Question

(II) A beam of light is emitted 8.0 cm beneath the surface of a liquid and strikes the air surface 7.6 cm from the point directly above the source. If total internal reflection occurs, what can you say about the index of refraction of the liquid?

Answer

**step1 Identify Given Information and Relate to Angle of Incidence**

The problem describes a beam of light originating from a source beneath the surface of a liquid and striking the air surface. We are given the depth of the light source and the horizontal distance from the point directly above the source to the point where the light strikes the surface. This forms a right-angled triangle, where the depth is one leg (vertical) and the horizontal distance is the other leg. The light ray itself is the hypotenuse. The angle of incidence ($$\theta_i$$) is the angle between the light ray and the normal (a line perpendicular to the surface at the point of incidence). In this setup, the normal is a vertical line. Therefore, the tangent of the angle of incidence can be calculated using the ratio of the horizontal distance to the depth.

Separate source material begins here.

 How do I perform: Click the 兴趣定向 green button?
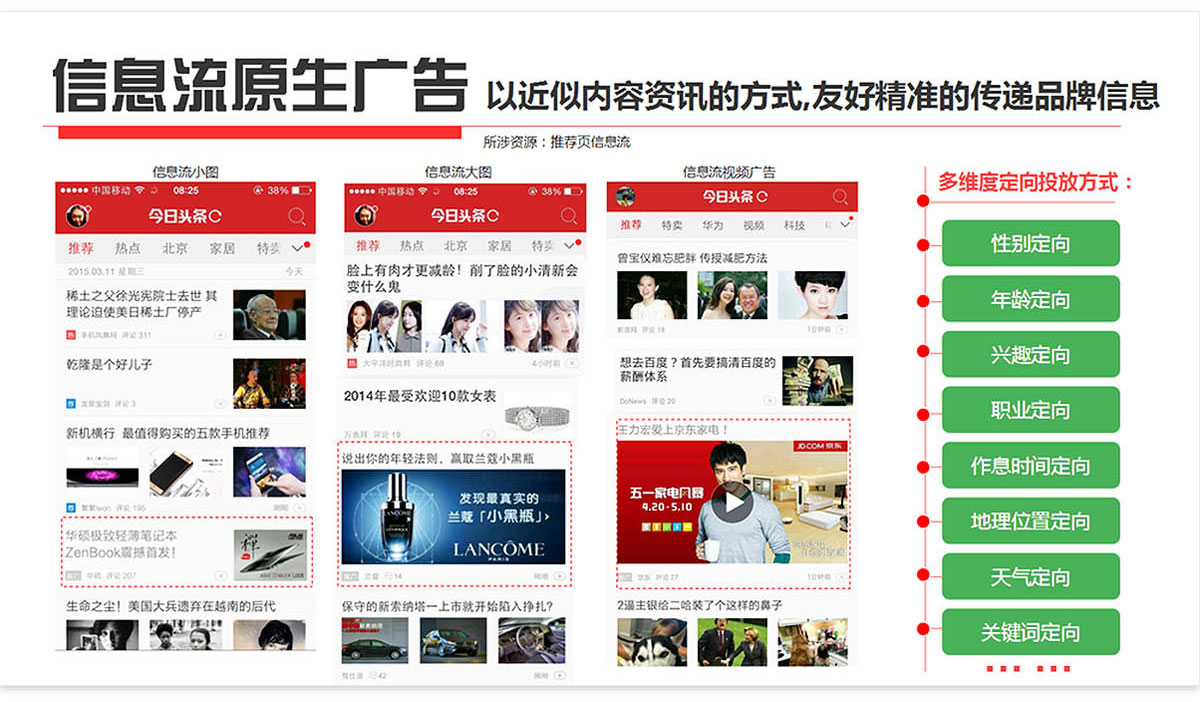1030,354
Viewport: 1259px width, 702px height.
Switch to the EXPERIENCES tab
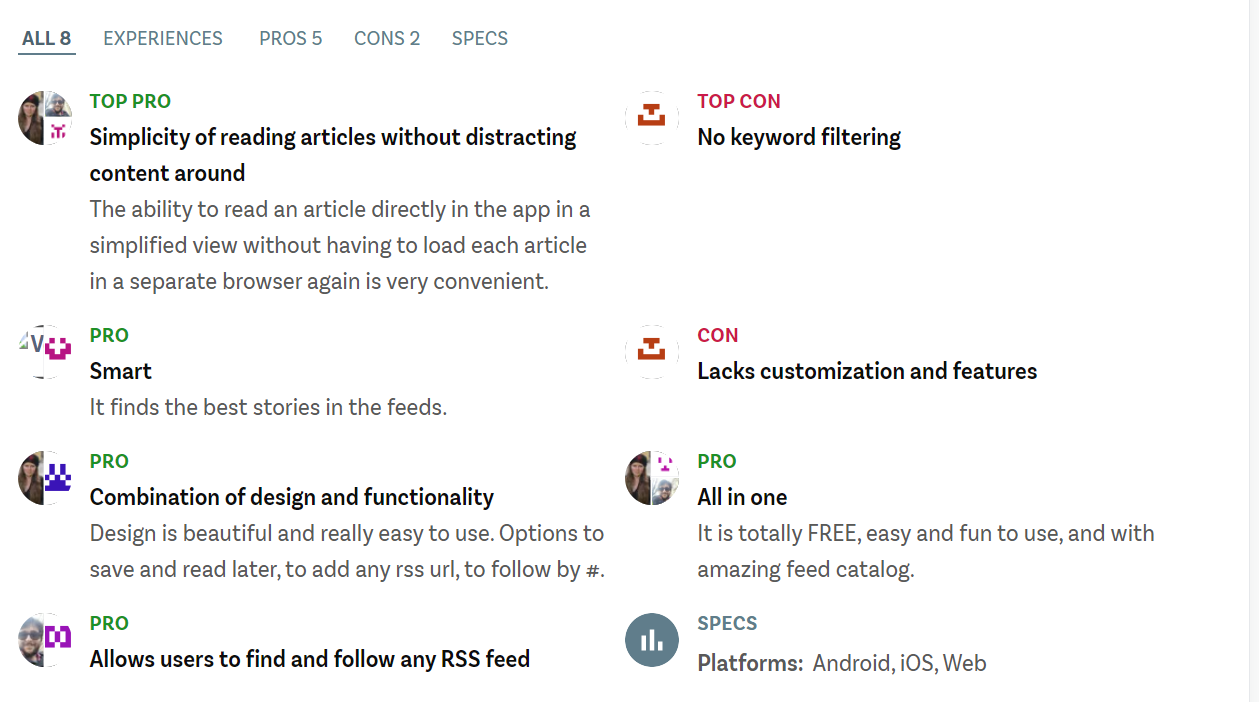[163, 39]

$$\text{Depth (h)} = 8.0 \text{ cm}$$

$$\text{Horizontal Distance (d)} = 7.6 \text{ cm}$$

$$\tan\theta_i = \frac{\text{Horizontal Distance (d)}}{\text{Depth (h)}}$$

Substitute the given values into the formula:

$$\tan\theta_i = \frac{7.6}{8.0} = 0.95$$

**step2 Apply Conditions for Total Internal Reflection**

Total internal reflection (TIR) occurs when light travels from a denser medium (liquid) to a rarer medium (air), and the angle of incidence ($$\theta_i$$) is greater than or equal to the critical angle ($$\theta_c$$). The critical angle is the specific angle of incidence at which the angle of refraction is 90 degrees. Snell's Law describes the relationship between the angles and refractive indices:

$$n_1 \sin\theta_1 = n_2 \sin\theta_2$$

For the critical angle, $$n_1$$ is the refractive index of the liquid ($$n_{liquid}$$), $$n_2$$ is the refractive index of air ($$n_{air} \approx 1$$), and the angle of refraction is $$90^\circ$$. So, at the critical angle:

$$n_{liquid} \sin\theta_c = n_{air} \sin 90^\circ$$

$$n_{liquid} \sin\theta_c = 1 \times 1$$

$$\sin\theta_c = \frac{1}{n_{liquid}}$$

Since total internal reflection occurs, we have the condition:

$$\theta_i \geq \theta_c$$

Because the sine function is increasing for angles between 0 and 90 degrees, this implies:

$$\sin\theta_i \geq \sin\theta_c$$

Substituting the expression for $$\sin\theta_c$$:

$$\sin\theta_i \geq \frac{1}{n_{liquid}}$$

Rearranging this inequality to solve for $$n_{liquid}$$:

$$n_{liquid} \geq \frac{1}{\sin\theta_i}$$

**step3 Calculate the Sine of the Angle of Incidence**

We have the tangent of the angle of incidence, $$\tan\theta_i = 0.95$$. We can find $$\sin\theta_i$$ using the trigonometric identity:

$$\sin\theta = \frac{\tan\theta}{\sqrt{1 + \tan^2\theta}}$$

Substitute the value of $$\tan\theta_i$$:

$$\sin\theta_i = \frac{0.95}{\sqrt{1 + (0.95)^2}}$$

$$\sin\theta_i = \frac{0.95}{\sqrt{1 + 0.9025}}$$

$$\sin\theta_i = \frac{0.95}{\sqrt{1.9025}}$$

$$\sin\theta_i \approx \frac{0.95}{1.37931}$$

$$\sin\theta_i \approx 0.68876$$

**step4 Determine the Minimum Refractive Index of the Liquid**

Now substitute the calculated value of $$\sin\theta_i$$ into the inequality for $$n_{liquid}$$ from Step 2:

$$n_{liquid} \geq \frac{1}{\sin\theta_i}$$

$$n_{liquid} \geq \frac{1}{0.68876}$$

$$n_{liquid} \geq 1.45199...$$

Rounding to two significant figures, consistent with the input measurements (8.0 cm and 7.6 cm), we get:

$$n_{liquid} \geq 1.5$$

This means the index of refraction of the liquid must be at least 1.5 for total internal reflection to occur under the given conditions.